*Exercise description:* You are asked to filter the data below and copy every line holding "section".

[Saved entries]
--

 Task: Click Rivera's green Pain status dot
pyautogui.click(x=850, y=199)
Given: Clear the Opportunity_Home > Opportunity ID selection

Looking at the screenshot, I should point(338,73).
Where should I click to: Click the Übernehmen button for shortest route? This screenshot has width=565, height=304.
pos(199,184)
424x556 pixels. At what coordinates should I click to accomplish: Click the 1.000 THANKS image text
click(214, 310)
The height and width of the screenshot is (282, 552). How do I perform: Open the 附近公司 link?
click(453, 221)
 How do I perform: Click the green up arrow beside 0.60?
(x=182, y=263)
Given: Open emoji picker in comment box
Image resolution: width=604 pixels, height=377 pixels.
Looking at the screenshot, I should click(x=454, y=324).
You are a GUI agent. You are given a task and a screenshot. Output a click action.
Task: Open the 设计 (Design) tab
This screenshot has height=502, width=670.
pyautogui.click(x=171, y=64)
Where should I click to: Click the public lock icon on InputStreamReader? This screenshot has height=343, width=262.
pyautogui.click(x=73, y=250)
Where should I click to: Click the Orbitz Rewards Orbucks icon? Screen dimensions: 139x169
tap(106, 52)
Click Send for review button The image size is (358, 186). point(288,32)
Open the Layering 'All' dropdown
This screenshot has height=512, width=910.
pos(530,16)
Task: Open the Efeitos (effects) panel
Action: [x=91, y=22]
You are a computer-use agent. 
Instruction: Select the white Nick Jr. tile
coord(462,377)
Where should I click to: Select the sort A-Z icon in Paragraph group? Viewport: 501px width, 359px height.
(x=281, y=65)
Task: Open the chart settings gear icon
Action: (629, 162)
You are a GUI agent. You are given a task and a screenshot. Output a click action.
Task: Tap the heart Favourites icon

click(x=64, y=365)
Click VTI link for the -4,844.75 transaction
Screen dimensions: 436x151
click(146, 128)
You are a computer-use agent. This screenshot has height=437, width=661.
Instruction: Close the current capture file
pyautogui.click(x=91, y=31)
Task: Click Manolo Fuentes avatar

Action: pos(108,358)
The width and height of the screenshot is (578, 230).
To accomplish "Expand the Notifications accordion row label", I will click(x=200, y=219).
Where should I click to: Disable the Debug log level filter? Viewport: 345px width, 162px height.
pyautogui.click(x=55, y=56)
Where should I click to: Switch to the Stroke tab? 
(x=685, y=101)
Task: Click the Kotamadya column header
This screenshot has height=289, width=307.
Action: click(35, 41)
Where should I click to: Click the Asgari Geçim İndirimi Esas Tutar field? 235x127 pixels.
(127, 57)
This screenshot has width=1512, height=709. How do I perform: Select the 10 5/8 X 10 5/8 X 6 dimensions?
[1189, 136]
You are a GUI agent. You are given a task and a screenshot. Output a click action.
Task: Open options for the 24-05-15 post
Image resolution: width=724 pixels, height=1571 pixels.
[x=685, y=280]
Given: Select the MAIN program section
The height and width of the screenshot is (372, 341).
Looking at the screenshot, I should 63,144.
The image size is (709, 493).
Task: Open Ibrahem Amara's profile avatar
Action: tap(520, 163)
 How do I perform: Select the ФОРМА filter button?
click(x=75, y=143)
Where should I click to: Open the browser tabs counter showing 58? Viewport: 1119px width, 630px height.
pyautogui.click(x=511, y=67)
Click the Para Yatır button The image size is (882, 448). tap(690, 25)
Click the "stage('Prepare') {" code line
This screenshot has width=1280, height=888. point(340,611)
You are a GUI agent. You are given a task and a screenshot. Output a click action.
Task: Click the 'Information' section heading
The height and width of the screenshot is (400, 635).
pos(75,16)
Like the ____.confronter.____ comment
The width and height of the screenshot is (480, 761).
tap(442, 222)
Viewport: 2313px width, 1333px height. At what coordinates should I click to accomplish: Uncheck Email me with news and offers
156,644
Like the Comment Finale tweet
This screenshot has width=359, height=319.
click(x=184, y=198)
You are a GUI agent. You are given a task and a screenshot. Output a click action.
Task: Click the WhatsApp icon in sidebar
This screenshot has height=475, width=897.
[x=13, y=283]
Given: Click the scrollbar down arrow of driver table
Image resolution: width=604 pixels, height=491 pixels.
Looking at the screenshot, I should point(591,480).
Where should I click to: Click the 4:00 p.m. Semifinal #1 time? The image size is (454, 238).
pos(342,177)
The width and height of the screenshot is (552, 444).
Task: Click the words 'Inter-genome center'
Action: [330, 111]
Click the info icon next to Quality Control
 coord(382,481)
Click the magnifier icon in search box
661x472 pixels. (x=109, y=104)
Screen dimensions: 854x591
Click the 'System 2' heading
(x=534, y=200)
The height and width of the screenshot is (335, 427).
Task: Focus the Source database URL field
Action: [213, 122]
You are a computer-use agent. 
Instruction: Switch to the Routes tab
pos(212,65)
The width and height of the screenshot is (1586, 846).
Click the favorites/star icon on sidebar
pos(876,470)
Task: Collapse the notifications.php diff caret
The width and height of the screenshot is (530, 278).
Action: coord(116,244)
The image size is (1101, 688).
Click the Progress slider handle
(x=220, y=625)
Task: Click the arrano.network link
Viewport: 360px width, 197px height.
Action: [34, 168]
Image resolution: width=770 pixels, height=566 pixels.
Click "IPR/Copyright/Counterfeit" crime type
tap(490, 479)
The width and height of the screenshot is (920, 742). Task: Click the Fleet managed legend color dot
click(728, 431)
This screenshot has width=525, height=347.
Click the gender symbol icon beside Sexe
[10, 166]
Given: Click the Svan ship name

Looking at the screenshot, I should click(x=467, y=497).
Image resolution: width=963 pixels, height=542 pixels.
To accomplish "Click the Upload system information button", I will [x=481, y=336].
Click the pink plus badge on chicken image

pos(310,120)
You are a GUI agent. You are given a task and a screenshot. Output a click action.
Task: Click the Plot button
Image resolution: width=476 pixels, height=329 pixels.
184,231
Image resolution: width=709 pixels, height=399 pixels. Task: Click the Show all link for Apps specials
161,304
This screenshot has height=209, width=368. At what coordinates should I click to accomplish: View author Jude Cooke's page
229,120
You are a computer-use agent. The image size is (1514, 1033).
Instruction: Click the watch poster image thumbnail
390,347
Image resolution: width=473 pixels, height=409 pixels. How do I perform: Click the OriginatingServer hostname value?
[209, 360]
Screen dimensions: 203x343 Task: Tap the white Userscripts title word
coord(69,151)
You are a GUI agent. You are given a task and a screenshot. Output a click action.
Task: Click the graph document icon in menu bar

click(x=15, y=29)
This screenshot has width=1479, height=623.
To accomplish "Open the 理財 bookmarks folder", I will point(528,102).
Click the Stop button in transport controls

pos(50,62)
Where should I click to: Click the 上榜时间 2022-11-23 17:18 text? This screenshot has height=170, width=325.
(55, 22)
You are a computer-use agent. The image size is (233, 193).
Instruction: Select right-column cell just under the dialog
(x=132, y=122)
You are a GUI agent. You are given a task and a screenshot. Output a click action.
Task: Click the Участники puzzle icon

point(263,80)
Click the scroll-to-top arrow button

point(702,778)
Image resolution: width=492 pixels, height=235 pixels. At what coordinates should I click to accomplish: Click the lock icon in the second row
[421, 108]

--

*Written solution:*
Given: Select the MAIN program section
Task: Click the 'Information' section heading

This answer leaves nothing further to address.